When you think of road food, you think of diners and truck stops; places that serve greasy burgers and filling, but fattening food.
On Alberta’s Highway 2, driving north between Camrose and Edmonton, is a little place called Fay’s Diner. Inside is a bar-style counter with stools, a mismatched kitchen, and a large cooler selling Foothills Creamery ice cream.
I had actually stopped there for a potty break at the official facilities next door, and decided to pop in for a quick snack.
A quick look at the menu convinced me to go for some fries and gravy. My fries were decent, but I would have preferred them to be crispier. The gravy threw me back to the kind that I ate back in high school, so I was happy there. So much so that I ate them the way everyone in my high school did; loaded with gravy, ketchup, pepper and salt. (I usually don’t bother with the salt as I find most fries have more than enough salt for me.) It looks like a huge mess, but it’s delish.

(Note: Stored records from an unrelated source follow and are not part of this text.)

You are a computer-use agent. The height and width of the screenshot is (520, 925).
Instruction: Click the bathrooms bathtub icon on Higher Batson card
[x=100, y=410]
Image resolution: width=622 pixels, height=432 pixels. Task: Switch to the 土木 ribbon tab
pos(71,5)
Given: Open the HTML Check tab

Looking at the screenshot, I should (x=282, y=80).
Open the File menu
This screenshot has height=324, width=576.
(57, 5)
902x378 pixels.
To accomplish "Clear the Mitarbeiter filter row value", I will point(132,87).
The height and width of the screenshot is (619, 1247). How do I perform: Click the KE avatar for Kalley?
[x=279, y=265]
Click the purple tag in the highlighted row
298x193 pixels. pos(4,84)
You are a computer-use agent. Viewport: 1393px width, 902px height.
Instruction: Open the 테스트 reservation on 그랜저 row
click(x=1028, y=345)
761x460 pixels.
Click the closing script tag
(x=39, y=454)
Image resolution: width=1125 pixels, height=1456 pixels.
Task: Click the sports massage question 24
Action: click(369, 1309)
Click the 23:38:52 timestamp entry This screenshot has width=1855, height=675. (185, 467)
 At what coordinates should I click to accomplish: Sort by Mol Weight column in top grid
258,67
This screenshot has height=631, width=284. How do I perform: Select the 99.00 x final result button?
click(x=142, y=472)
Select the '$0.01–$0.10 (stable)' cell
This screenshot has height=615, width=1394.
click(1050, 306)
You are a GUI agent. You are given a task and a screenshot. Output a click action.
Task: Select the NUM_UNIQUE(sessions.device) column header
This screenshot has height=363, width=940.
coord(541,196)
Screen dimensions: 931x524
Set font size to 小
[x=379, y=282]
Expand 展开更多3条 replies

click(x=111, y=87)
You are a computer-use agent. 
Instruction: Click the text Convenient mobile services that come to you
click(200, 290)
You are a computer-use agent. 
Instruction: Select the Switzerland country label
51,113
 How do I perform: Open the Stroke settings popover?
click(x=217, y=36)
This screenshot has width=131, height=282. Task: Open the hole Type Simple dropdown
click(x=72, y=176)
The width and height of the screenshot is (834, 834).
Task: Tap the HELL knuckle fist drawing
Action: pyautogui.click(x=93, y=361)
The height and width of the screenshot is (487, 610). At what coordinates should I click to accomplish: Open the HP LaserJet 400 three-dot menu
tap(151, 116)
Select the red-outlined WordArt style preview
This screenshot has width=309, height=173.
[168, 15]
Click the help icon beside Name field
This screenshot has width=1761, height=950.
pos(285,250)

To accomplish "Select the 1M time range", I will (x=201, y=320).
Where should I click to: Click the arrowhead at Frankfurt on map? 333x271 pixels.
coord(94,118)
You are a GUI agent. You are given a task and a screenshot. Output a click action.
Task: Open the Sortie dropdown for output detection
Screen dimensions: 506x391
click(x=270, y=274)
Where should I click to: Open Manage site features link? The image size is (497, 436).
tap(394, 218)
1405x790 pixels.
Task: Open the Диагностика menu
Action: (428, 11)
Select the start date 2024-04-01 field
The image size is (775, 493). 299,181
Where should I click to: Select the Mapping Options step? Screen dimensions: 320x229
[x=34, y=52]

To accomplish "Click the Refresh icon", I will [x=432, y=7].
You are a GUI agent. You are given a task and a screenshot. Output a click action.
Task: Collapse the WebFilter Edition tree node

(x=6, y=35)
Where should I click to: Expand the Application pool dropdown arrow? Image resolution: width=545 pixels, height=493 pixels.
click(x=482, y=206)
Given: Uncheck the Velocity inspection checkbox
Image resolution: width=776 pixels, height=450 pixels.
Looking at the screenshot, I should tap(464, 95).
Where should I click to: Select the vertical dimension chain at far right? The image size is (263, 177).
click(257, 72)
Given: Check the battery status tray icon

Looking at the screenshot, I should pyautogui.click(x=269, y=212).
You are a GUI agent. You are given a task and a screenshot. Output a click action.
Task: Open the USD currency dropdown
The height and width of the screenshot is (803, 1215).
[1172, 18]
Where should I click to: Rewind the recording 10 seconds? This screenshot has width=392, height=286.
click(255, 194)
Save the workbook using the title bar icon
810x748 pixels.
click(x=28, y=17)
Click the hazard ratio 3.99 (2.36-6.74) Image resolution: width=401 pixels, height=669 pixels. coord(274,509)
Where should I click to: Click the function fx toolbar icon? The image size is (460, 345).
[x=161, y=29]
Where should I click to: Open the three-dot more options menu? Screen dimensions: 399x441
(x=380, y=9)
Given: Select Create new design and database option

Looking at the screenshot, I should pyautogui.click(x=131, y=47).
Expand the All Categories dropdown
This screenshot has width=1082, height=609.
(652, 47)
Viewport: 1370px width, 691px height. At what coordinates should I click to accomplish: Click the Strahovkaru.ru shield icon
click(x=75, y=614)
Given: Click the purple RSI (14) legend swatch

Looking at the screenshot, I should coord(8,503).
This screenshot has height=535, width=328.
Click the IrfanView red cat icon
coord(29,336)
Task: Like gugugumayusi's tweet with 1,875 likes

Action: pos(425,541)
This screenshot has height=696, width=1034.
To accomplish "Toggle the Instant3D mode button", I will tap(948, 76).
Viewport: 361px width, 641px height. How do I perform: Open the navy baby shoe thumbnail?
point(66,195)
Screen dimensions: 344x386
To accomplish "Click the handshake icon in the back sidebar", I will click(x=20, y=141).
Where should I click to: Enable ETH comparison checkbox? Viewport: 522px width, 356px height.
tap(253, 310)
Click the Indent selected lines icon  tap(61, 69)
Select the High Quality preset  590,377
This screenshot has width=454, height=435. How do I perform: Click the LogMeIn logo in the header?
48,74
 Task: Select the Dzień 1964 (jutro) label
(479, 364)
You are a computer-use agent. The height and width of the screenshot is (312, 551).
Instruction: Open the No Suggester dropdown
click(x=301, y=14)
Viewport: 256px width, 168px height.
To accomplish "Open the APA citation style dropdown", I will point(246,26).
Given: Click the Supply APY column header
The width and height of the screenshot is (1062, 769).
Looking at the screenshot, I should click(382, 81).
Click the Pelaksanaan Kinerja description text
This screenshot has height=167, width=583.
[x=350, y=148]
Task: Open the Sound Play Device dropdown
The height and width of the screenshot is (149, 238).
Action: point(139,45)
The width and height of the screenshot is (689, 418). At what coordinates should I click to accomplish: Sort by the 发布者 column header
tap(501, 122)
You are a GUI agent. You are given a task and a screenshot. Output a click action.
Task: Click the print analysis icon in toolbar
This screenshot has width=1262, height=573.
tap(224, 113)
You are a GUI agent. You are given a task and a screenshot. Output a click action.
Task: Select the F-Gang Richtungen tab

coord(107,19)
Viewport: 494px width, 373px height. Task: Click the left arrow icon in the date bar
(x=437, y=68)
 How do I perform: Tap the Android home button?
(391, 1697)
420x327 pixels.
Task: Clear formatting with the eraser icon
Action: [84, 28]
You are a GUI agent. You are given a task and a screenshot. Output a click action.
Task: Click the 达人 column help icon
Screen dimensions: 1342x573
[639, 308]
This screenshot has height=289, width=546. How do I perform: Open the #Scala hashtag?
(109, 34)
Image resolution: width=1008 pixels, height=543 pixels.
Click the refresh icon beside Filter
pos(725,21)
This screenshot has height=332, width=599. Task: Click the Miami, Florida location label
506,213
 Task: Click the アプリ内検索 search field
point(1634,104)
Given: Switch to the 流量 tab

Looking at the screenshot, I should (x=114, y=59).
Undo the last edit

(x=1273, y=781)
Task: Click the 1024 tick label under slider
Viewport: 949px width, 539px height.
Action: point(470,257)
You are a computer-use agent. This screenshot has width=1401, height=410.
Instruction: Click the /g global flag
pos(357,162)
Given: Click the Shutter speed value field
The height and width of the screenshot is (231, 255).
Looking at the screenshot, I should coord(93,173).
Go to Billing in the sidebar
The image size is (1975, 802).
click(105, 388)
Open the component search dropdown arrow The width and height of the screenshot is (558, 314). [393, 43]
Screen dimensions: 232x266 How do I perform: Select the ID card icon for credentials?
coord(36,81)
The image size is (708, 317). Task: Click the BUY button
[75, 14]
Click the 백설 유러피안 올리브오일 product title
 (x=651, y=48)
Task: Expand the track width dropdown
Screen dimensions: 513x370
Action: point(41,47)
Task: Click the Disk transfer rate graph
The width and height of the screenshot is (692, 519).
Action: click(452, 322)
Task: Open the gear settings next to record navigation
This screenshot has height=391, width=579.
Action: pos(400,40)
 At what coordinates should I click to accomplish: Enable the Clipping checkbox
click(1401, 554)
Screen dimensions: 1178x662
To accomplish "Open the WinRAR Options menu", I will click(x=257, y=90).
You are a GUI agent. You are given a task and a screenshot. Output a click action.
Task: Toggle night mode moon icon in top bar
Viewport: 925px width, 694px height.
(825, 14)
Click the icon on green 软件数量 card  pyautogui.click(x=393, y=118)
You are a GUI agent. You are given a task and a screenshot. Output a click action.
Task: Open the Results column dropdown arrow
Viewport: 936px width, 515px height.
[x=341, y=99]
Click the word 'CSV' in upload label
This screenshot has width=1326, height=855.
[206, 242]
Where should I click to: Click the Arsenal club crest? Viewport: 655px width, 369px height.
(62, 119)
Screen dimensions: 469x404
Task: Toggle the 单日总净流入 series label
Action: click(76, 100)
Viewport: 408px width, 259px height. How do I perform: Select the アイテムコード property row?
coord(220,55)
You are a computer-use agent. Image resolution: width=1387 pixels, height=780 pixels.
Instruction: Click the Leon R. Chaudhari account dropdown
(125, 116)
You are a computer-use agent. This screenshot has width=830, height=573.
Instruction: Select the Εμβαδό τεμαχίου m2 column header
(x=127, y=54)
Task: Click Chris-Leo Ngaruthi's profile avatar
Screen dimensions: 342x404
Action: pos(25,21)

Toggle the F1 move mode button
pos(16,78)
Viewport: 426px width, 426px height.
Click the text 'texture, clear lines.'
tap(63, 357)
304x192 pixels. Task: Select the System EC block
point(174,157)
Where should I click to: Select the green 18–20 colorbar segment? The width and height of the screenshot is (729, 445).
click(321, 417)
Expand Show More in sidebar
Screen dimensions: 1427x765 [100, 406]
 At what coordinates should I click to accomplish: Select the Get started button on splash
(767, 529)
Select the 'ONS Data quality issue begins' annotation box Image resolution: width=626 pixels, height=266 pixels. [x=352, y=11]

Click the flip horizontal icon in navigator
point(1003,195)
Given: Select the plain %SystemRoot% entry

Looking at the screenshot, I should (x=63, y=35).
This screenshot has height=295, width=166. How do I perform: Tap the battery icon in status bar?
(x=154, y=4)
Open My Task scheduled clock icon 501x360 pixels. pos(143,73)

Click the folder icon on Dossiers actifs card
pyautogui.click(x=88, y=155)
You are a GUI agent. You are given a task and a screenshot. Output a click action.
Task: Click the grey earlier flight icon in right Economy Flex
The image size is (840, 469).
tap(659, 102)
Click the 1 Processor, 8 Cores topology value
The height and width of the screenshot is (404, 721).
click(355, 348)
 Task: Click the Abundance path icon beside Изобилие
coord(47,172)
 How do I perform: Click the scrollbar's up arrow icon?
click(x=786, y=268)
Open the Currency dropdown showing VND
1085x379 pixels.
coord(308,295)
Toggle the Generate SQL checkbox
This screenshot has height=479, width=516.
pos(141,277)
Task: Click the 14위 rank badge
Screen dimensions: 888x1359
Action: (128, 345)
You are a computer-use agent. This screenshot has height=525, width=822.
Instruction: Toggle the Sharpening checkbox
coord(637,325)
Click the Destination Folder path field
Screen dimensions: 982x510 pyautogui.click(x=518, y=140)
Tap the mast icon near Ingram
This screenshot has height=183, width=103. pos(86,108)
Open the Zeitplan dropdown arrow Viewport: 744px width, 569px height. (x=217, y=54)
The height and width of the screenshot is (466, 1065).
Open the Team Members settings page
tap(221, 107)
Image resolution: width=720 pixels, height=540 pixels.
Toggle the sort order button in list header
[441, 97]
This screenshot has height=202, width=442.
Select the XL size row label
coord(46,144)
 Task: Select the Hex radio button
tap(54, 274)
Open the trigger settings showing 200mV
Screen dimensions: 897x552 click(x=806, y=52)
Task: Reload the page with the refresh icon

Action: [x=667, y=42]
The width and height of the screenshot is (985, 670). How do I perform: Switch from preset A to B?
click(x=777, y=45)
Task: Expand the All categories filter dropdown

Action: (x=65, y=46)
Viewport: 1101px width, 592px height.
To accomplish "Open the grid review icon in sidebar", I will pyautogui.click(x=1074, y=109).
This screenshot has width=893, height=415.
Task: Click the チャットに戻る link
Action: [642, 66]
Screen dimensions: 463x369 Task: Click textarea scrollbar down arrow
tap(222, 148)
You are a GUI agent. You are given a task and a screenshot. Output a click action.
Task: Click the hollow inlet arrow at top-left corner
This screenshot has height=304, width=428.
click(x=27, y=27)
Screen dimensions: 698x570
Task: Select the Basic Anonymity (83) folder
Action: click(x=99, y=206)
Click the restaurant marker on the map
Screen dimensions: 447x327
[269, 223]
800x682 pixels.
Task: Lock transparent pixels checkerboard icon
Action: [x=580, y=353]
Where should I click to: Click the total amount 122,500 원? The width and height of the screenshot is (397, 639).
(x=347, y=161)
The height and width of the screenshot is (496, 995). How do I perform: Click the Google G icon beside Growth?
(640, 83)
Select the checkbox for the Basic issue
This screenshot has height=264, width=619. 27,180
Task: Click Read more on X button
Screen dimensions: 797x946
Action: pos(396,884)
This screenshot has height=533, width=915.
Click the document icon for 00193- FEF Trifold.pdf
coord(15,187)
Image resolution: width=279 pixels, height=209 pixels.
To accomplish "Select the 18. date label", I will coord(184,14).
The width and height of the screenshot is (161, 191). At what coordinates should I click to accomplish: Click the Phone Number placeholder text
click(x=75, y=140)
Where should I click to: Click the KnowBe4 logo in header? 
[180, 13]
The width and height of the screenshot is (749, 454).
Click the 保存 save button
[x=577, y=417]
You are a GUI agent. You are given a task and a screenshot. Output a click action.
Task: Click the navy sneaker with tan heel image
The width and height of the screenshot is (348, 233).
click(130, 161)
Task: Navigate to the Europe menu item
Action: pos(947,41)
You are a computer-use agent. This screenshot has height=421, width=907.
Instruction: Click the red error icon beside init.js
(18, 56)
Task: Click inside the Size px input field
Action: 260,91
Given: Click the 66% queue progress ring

Another patron ordered a cheese burger and it looked pretty decent; plenty of lettuce, tomatoes, etc.
The real appeal of the place wasn’t the food though. It was the atmosphere. Slightly grumpy servers/cooks, well-used counter tops, TV blaring in the corner, and photos/autographs of singers, politicians and local TV newscasters on one wall completed the authentic aged diner chic. No Johnny Rockets mini-jukeboxes or brand new formica tables to be found here. The only thing that would have completed the experience would have been super fantastic road food that I could rave about. Ah well, I guess you can’t have everything.